Dans le détail, le plan ne vise qu’une chose, et Caterpillar l’admet sans fard : alors que les dividendes versés aux actionnaires ont triplé en dix ans et que, malgré la tempête financière, il a encore été augmenté de 17 % ces derniers mois, il s’agit en 2009 garantir aux actionnaires un bénéfice de 2,50 dollars (2 euros) par action. « Je suis ravi, se vantait début décembre Jim Owens, que Caterpillar continue de récompenser ses actionnaires à travers le paiement de son dividende, à l’aune des conditions économiques particulièrement difficiles auxquelles doivent faire face beaucoup de nos clients et de l’incertitude qui caractérise les marchés du crédit et du financement. »
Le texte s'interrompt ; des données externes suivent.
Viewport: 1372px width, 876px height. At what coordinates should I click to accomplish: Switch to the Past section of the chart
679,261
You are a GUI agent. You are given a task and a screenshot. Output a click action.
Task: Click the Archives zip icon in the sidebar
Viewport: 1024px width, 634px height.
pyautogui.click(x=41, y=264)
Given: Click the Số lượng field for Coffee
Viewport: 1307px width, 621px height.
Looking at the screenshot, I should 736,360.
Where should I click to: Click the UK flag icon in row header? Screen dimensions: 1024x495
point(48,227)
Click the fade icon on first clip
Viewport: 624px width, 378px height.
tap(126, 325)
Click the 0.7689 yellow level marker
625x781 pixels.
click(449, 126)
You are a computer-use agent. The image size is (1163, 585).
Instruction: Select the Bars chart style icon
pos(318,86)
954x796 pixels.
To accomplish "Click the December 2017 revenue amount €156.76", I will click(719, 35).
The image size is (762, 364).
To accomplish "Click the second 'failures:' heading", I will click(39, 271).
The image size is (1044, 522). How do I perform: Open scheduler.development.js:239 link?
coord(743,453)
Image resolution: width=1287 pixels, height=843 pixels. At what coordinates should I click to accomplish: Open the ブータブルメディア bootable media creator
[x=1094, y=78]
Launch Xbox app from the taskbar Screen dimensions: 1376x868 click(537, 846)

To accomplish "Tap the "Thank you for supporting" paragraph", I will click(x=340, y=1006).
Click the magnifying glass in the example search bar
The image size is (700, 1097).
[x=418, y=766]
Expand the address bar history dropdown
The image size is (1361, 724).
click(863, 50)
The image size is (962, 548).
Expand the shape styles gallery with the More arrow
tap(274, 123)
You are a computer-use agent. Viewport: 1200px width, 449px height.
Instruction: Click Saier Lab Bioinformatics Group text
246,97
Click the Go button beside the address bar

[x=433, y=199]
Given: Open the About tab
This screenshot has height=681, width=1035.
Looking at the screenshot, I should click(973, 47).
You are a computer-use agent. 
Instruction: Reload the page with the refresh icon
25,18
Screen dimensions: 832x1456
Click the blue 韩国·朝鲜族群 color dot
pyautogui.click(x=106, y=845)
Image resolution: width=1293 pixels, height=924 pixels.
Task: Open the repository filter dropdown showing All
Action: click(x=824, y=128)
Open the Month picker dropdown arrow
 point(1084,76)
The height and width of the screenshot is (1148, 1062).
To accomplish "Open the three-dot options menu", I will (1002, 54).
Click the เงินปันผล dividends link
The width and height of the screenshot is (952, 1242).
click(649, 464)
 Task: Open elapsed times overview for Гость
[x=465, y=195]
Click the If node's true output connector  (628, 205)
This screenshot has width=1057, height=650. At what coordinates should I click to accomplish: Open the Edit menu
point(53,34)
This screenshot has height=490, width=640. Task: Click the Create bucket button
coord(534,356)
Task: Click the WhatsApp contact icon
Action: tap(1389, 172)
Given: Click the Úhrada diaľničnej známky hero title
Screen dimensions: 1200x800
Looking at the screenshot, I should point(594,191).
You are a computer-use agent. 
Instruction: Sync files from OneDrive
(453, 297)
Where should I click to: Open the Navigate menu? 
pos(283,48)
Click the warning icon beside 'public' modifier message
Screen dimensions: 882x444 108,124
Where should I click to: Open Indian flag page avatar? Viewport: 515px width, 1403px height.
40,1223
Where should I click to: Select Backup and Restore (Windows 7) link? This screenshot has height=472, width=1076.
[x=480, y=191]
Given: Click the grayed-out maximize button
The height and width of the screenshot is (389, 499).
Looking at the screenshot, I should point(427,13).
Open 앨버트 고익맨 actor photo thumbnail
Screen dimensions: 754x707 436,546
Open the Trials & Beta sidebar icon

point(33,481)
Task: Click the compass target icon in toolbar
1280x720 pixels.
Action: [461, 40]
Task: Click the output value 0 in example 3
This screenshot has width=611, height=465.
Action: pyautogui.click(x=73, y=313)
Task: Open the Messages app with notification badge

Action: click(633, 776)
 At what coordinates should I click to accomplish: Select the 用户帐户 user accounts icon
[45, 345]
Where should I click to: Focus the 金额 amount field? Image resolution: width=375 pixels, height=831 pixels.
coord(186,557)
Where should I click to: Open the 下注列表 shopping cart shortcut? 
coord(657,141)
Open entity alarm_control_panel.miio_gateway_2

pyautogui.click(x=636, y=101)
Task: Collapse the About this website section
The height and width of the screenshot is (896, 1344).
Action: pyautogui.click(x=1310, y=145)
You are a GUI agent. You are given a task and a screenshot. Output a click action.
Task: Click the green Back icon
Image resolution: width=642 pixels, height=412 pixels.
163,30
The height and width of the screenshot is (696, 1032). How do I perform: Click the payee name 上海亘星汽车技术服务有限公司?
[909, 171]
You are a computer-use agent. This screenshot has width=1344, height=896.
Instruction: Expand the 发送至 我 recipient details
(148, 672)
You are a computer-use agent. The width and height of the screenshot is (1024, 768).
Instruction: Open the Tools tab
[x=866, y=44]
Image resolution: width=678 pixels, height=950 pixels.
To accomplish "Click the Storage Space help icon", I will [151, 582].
Dans ses prévisions de profits pour cette année, Caterpillar se gargarise des « actions déjà initiées » afin de réussir à verser les dividendes à ses actionnaires : 4 000 ouvriers à la rue, 4 500 départs négociés ou retraites anticipées dans l’encadrement, 5 000 licenciements pour le personnel administratif, 8 000 précaires et intérimaires « éliminés », extinction des heures supplémentaires et, là où c’est possible, mise au chômage partiel avec fermeture totale des usines. « Le coût de notre plan de départs négociés ne va pas entraver le versement de 2,50 dollars par action », préviennent encore les vendeurs d’actions de Caterpillar. Pendant que Jim Owens rappelle que « Caterpillar a réussi à traverser avec succès la Grande Dépression, plusieurs récessions, une guerre mondiale et un nombre incalculable de crises » et que « nous avons renforcé nos positions sur les marchés pendant les récessions passées », les personnels paient, eux, les pots cassés : à Grenoble, bien sûr, mais aussi à Rantigny (Oise, 300 salariés), où 120 intérimaires n’ont pas été reconduits fin janvier, et à Gosselies (Belgique, 4 700 salariés), le plus gros site industriel de Caterpillar en Europe, où 500 à 600 précaires ont déjà été mis dehors.